Author : Release :1905 Genre :Encyclopedias and dictionaries Kind :eBook Book Rating :/5 ( reviews)
Download or read book The New International Encyclopaedia written by . This book was released on 1905. Available in PDF, EPUB and Kindle. Book excerpt:
Author :Daniel Coit Gilman Release :1904 Genre :Encyclopedias and dictionaries Kind :eBook Book Rating :/5 ( reviews)
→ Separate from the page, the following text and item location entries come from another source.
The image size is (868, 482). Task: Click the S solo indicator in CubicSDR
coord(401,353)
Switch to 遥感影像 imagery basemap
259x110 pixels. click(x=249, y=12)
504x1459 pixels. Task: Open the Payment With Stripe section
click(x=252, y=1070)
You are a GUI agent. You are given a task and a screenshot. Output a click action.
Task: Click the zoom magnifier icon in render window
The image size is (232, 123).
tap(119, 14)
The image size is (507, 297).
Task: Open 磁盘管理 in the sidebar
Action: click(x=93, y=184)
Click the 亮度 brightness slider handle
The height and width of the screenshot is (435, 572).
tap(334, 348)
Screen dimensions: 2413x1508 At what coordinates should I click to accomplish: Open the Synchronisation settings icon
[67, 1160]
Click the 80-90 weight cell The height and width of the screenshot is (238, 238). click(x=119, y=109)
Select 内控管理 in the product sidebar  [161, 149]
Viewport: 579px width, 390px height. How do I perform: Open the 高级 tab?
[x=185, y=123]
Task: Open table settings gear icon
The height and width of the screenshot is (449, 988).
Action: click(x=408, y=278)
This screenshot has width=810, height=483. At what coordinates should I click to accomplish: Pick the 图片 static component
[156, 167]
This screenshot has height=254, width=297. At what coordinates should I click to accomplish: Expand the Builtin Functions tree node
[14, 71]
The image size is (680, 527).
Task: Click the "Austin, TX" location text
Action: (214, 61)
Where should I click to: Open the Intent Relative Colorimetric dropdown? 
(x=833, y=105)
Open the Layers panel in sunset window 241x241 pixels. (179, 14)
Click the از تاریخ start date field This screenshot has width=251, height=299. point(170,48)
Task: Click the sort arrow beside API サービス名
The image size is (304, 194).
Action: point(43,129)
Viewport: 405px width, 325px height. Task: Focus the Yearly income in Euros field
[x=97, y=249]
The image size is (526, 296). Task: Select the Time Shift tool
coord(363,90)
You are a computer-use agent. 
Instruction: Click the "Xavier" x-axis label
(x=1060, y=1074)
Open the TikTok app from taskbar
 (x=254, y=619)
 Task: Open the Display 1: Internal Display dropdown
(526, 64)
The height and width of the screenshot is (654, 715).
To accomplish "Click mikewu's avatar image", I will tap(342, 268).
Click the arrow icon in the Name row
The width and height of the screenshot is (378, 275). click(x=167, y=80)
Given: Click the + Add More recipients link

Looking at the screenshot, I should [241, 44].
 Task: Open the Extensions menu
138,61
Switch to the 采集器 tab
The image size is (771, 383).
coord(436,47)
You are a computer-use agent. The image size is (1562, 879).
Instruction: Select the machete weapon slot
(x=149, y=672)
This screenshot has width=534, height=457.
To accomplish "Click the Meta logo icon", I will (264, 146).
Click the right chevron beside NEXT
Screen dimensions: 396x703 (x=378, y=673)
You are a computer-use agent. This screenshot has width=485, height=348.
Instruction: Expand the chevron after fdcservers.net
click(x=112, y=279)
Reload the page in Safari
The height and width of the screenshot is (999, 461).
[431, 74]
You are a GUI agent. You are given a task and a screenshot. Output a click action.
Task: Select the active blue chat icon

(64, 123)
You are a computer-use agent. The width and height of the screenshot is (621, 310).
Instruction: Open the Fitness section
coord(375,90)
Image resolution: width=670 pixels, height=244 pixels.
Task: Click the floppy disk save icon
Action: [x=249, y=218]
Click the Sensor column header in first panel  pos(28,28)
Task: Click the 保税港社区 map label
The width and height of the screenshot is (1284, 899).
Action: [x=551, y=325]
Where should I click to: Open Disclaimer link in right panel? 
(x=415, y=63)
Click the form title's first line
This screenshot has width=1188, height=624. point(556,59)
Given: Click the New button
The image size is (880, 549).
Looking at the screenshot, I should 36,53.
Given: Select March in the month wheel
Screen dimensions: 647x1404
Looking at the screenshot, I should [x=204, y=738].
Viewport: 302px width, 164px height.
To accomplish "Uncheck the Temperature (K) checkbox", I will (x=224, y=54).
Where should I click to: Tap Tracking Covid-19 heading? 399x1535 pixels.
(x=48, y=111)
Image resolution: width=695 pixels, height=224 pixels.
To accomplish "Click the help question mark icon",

Download or read book The New International Encyclopædia written by Daniel Coit Gilman. This book was released on 1904. Available in PDF, EPUB and Kindle. Book excerpt:
Download or read book The Structure of Moral Revolutions written by Robert Baker. This book was released on 2019-11-12. Available in PDF, EPUB and Kindle. Book excerpt: A theoretical account of moral revolutions, illustrated by historical cases that include the criminalization and decriminalization of abortion and the patient rebellion against medical paternalism. We live in an age of moral revolutions in which the once morally outrageous has become morally acceptable, and the formerly acceptable is now regarded as reprehensible. Attitudes toward same-sex love, for example, and the proper role of women, have undergone paradigm shifts over the last several decades. In this book, Robert Baker argues that these inversions are the product of moral revolutions that follow a pattern similar to that of the scientific revolutions analyzed by Thomas Kuhn in his influential book, The Structure of Scientific Revolutions. After laying out the theoretical terrain, Baker develops his argument with examples of moral reversals from the recent and distant past. He describes the revolution, led by the utilitarian philosopher Jeremy Bentham, that transformed the postmortem dissection of human bodies from punitive desecration to civic virtue; the criminalization of abortion in the nineteenth century and its decriminalization in the twentieth century; and the invention of a new bioethics paradigm in the 1970s and 1980s, supporting a patient-led rebellion against medical paternalism. Finally, Baker reflects on moral relativism, arguing that the acceptance of “absolute” moral truths denies us the diversity of moral perspectives that permit us to alter our morality in response to changing environments.